▸ **Given task**
Copy every line of the listing below exactly as it appears, character for character.
——————
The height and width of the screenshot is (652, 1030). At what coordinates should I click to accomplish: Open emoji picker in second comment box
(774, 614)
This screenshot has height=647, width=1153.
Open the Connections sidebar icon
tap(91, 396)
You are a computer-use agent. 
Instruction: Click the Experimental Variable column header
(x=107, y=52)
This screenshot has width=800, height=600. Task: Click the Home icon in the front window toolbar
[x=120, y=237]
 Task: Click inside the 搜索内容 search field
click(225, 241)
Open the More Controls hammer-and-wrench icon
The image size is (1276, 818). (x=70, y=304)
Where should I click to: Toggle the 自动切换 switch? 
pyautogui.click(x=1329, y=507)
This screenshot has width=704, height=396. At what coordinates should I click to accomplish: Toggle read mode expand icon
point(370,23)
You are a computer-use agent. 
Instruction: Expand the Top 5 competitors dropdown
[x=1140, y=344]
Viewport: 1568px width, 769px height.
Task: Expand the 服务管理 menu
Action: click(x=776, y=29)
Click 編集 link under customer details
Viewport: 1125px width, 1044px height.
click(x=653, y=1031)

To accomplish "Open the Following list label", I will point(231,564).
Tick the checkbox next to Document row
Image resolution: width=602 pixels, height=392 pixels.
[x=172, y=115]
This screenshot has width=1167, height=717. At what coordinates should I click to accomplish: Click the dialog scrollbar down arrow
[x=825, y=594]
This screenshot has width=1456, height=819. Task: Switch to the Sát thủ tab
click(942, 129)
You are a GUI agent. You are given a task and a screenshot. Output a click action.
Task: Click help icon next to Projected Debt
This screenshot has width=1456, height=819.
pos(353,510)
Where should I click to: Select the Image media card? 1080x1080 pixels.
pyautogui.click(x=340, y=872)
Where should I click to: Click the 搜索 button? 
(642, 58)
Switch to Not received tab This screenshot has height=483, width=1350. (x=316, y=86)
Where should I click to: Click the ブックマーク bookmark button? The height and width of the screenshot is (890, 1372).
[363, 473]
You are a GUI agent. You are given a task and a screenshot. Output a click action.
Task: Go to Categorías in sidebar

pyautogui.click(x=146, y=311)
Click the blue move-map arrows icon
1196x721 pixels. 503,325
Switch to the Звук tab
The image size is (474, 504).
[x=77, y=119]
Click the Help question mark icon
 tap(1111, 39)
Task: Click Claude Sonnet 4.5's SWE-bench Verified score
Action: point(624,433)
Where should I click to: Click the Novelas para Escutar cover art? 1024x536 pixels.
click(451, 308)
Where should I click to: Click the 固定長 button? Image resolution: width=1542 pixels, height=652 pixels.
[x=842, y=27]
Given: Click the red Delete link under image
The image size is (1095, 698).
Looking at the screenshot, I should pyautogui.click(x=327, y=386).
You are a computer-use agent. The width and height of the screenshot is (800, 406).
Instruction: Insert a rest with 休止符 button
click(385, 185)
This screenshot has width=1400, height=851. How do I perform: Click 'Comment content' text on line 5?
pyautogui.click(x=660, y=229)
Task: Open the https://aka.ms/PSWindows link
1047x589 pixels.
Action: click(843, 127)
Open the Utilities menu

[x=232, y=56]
——————
▸ **Correct output**
The height and width of the screenshot is (652, 1030). At what coordinates should I click to accomplish: Open emoji picker in second comment box
(774, 614)
This screenshot has height=647, width=1153.
Open the Connections sidebar icon
tap(91, 396)
You are a computer-use agent. 
Instruction: Click the Experimental Variable column header
(x=107, y=52)
This screenshot has width=800, height=600. Task: Click the Home icon in the front window toolbar
[x=120, y=237]
 Task: Click inside the 搜索内容 search field
click(225, 241)
Open the More Controls hammer-and-wrench icon
The image size is (1276, 818). (x=70, y=304)
Where should I click to: Toggle the 自动切换 switch? 
pyautogui.click(x=1329, y=507)
This screenshot has width=704, height=396. At what coordinates should I click to accomplish: Toggle read mode expand icon
point(370,23)
You are a computer-use agent. 
Instruction: Expand the Top 5 competitors dropdown
[x=1140, y=344]
Viewport: 1568px width, 769px height.
Task: Expand the 服务管理 menu
Action: click(x=776, y=29)
Click 編集 link under customer details
Viewport: 1125px width, 1044px height.
click(x=653, y=1031)

To accomplish "Open the Following list label", I will point(231,564).
Tick the checkbox next to Document row
Image resolution: width=602 pixels, height=392 pixels.
[x=172, y=115]
This screenshot has width=1167, height=717. At what coordinates should I click to accomplish: Click the dialog scrollbar down arrow
[x=825, y=594]
This screenshot has width=1456, height=819. Task: Switch to the Sát thủ tab
click(942, 129)
You are a GUI agent. You are given a task and a screenshot. Output a click action.
Task: Click help icon next to Projected Debt
This screenshot has width=1456, height=819.
pos(353,510)
Where should I click to: Select the Image media card? 1080x1080 pixels.
pyautogui.click(x=340, y=872)
Where should I click to: Click the 搜索 button? 
(642, 58)
Switch to Not received tab This screenshot has height=483, width=1350. (x=316, y=86)
Where should I click to: Click the ブックマーク bookmark button? The height and width of the screenshot is (890, 1372).
[363, 473]
You are a GUI agent. You are given a task and a screenshot. Output a click action.
Task: Go to Categorías in sidebar

pyautogui.click(x=146, y=311)
Click the blue move-map arrows icon
1196x721 pixels. 503,325
Switch to the Звук tab
The image size is (474, 504).
[x=77, y=119]
Click the Help question mark icon
 tap(1111, 39)
Task: Click Claude Sonnet 4.5's SWE-bench Verified score
Action: point(624,433)
Where should I click to: Click the Novelas para Escutar cover art? 1024x536 pixels.
click(451, 308)
Where should I click to: Click the 固定長 button? Image resolution: width=1542 pixels, height=652 pixels.
[x=842, y=27]
Given: Click the red Delete link under image
The image size is (1095, 698).
Looking at the screenshot, I should pyautogui.click(x=327, y=386).
You are a computer-use agent. The width and height of the screenshot is (800, 406).
Instruction: Insert a rest with 休止符 button
click(385, 185)
This screenshot has width=1400, height=851. How do I perform: Click 'Comment content' text on line 5?
pyautogui.click(x=660, y=229)
Task: Open the https://aka.ms/PSWindows link
1047x589 pixels.
Action: click(843, 127)
Open the Utilities menu

[x=232, y=56]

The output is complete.